§ **ASSIGNED TASK 1**
According to the Amnesty International press release, where were the two detained men reportedly brought after their arrest?
§ **ASSIGNED TASK 2**
Please continue the Amnesty International press release from the point where it stops.

§ **DOCUMENT EXCERPT**

--- --- ---

AMNESTY INTERNATIONAL

PRESS RELEASE

– AI Index: AFR 54/010/2005
– News Service No: 018
– 24 January 2005

Amnesty International today expressed its serious concern at the arrest of Dr Mudawi Ibrahim Adam, a leading Sudanese human rights activist and Chair of the humanitarian organisation Sudan Social Development Organisation (SUDO).

Members of Sudan’s National Security and Intelligence Agency arrested Dr Mudawi Ibrahim Adam and a friend Salah Mohamed Abdelrahman in his family home in Kondua, a village in North Kordofan at 11pm GMT on Sunday 24 January. No reasons were given for their arrest and no one has so far had access to the detainees. They were reportedly brought to the National Security Agency office in the town of Umburua, North Kordofan.

“The two men must be given immediate access to their relatives, lawyers and any medical assistance they may need. Incommunicado detentions have provided the context for numerous acts of torture by the Sudanese National Security Agency” said Amnesty International’s Africa program Director Kolawole Olaniyan.

--- --- ---

§ **DATA SHOWN**
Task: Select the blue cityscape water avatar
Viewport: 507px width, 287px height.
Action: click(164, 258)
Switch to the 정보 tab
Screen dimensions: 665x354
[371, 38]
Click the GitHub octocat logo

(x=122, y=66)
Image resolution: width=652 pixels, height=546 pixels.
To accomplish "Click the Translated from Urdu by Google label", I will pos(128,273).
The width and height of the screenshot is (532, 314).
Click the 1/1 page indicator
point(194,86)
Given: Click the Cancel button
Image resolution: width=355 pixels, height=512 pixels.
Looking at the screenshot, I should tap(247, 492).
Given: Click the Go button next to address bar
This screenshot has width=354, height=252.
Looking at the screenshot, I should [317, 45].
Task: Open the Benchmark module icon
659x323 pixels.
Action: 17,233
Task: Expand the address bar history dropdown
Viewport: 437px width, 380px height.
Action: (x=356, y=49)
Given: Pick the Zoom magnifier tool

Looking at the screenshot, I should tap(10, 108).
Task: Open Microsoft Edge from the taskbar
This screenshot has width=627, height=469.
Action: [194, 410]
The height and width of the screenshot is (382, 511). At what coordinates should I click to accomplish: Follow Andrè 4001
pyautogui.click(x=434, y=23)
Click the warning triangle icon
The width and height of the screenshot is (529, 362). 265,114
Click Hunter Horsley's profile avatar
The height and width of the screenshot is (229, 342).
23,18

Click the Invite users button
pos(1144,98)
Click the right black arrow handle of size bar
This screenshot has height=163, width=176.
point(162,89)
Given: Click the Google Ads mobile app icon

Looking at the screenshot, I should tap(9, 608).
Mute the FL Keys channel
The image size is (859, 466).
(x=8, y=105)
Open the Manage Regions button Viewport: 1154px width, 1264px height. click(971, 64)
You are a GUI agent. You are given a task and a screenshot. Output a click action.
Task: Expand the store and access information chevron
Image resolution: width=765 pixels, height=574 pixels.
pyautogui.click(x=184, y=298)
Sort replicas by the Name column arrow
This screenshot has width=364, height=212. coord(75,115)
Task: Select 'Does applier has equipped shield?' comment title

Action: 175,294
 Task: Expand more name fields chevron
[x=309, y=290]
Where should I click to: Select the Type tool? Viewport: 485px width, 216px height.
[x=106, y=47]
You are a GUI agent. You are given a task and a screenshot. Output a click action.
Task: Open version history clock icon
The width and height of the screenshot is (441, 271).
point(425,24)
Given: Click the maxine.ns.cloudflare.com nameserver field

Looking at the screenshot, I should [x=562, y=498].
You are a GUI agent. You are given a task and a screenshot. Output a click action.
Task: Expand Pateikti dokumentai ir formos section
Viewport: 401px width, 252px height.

--- --- ---

§ **EXPECTED ANSWER 1**
To the National Security Agency office in the town of Umburua, North Kordofan.

§ **EXPECTED ANSWER 2**
Amnesty International is worried about the continued harassment of SUDO staff members and human rights activists in general in Sudan.

Dr Mudawi Ibrahim Adam had already been detained previously. He was arrested on 28 December 2003 by the National Security Agency upon return from Darfur, where SUDO provides humanitarian aid to displaced civilians. He was later charged with “crimes against the state” and the evidence against him included Amnesty International public documents found in his possession. Amnesty International adopted him as a prisoner of conscience. All charges against him were dropped in August 2004.

On 10 September 2004, Adib Abdel Rahman Yusuf, the head of the SUDO office in Zalingei, West Darfur State, was arrested in the capital, Khartoum by National Security and Intelligence Agency officers. He has since been held incommunicado, without charge, at the political section of the National Security and Intelligence Agency offices in Khartoum. Amnesty International considers him a prisoner of conscience, detained solely for the peaceful pursuit of his lawful occupation.